_SHORT PROBLEM_: Retype the data from the line with "You are a computer-use agent. 1032x619" to the line with "Select the Willy", keeping every character unchanged.

_LISTED ENTRIES_:
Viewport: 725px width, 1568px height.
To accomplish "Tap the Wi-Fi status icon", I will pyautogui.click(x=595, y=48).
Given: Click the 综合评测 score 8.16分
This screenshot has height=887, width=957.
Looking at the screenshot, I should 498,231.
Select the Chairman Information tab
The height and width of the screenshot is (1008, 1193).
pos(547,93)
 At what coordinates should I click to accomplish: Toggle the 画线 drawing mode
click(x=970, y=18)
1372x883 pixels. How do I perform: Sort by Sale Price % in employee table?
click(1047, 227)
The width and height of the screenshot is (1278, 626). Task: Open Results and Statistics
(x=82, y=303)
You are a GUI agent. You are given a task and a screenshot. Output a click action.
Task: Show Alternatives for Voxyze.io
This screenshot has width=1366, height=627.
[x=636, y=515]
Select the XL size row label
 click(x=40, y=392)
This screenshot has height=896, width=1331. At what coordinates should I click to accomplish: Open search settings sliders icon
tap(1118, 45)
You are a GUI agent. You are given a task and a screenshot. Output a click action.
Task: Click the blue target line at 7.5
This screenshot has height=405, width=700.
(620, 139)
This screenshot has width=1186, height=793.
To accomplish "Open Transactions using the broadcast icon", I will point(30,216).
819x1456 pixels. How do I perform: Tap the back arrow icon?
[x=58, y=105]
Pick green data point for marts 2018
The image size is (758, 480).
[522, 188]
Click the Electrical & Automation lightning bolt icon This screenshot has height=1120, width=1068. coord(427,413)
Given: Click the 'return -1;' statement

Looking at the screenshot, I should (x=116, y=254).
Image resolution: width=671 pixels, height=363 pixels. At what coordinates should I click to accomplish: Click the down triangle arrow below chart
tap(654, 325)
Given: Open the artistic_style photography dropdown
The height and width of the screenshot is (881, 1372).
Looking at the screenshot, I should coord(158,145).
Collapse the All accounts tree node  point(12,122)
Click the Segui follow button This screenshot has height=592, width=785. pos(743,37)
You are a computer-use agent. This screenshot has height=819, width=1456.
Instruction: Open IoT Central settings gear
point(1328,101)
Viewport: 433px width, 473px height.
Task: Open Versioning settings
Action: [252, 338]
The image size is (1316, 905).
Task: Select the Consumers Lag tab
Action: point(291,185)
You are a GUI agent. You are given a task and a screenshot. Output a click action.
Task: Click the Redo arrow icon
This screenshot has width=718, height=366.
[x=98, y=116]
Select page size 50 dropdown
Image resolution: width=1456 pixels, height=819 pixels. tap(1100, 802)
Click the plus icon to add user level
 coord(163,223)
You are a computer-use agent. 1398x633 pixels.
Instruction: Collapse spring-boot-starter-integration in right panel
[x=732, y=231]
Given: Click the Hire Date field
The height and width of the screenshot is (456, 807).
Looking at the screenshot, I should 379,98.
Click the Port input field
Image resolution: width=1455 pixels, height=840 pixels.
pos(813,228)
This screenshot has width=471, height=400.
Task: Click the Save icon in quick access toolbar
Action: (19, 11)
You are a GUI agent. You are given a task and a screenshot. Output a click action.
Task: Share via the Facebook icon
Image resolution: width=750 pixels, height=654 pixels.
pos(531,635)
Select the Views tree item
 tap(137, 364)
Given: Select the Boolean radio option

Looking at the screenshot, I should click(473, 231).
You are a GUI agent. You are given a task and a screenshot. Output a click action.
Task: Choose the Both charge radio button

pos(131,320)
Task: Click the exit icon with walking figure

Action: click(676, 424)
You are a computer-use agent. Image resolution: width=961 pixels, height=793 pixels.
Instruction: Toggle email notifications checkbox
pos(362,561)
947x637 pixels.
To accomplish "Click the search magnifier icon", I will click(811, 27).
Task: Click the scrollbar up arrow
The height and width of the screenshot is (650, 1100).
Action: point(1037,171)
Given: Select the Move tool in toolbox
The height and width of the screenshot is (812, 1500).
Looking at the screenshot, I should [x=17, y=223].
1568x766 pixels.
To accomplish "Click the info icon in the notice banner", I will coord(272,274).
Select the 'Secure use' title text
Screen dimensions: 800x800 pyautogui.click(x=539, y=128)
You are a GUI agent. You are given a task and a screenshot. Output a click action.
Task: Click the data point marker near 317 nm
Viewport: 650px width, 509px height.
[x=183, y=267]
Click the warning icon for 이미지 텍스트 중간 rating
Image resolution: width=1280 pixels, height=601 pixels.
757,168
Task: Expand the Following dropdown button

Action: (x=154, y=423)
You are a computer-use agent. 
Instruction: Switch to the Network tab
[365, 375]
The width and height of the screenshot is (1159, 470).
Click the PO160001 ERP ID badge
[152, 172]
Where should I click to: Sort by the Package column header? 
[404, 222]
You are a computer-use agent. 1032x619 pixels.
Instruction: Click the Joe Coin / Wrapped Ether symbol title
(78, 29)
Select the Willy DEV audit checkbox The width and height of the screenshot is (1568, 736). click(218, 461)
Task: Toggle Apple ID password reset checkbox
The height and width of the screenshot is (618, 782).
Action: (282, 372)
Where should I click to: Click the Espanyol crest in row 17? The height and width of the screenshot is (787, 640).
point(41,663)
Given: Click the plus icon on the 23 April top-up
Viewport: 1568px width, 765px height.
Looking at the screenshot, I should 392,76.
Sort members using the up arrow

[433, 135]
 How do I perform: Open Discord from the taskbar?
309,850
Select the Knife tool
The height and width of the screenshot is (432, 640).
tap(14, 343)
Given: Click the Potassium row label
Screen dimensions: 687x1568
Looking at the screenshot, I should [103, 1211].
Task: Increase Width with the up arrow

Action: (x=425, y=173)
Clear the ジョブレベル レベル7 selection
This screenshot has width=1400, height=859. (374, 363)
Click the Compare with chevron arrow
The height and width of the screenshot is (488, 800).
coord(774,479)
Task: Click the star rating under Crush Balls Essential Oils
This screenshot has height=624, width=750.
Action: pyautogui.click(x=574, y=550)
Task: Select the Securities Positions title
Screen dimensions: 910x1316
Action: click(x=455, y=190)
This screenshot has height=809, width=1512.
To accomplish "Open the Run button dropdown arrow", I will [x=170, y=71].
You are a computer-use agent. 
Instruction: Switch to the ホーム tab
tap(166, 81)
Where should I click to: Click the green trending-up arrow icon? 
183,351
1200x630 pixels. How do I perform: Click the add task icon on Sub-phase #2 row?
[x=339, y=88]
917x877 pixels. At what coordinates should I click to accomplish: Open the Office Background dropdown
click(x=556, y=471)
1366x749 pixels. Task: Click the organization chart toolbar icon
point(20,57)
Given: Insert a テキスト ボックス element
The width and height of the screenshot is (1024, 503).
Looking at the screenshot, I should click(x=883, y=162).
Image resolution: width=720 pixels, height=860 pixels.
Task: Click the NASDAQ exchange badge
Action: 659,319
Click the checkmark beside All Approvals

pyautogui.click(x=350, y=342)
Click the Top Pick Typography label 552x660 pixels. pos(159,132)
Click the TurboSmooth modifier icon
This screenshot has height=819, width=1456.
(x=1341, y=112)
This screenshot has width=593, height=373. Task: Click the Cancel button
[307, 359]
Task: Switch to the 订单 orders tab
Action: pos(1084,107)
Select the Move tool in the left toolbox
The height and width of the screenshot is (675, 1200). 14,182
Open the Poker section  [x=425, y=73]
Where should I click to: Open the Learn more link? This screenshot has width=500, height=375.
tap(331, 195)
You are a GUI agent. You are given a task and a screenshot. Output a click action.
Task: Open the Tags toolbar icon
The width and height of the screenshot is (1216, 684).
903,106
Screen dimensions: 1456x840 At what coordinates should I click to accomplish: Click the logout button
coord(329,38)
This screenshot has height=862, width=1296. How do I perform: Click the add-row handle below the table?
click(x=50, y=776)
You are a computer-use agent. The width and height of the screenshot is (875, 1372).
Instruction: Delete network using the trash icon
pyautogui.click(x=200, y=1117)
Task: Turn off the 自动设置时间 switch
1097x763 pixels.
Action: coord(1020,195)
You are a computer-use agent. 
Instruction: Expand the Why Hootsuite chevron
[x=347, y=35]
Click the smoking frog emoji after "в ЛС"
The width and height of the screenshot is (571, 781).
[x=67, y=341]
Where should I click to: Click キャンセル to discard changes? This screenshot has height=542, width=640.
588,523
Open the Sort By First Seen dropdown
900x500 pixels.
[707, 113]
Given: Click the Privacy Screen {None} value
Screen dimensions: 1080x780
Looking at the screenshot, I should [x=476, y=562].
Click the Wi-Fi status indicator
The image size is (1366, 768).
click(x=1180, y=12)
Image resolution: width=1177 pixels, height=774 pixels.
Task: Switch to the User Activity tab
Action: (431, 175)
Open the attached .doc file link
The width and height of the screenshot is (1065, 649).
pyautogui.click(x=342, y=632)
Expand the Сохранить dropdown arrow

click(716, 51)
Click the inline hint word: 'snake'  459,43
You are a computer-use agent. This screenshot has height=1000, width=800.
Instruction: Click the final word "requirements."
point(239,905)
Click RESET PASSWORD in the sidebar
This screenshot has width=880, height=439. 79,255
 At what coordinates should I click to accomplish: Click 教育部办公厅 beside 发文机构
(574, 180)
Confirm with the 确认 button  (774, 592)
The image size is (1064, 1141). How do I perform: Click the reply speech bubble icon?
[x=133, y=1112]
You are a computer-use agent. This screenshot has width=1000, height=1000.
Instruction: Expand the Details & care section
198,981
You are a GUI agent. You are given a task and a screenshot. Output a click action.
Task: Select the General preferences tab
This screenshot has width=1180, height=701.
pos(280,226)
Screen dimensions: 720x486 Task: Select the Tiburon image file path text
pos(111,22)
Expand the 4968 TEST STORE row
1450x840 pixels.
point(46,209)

_THE RESPONSE_:
You are a computer-use agent. 1032x619 pixels.
Instruction: Click the Joe Coin / Wrapped Ether symbol title
(78, 29)
Select the Willy DEV audit checkbox The width and height of the screenshot is (1568, 736). click(218, 461)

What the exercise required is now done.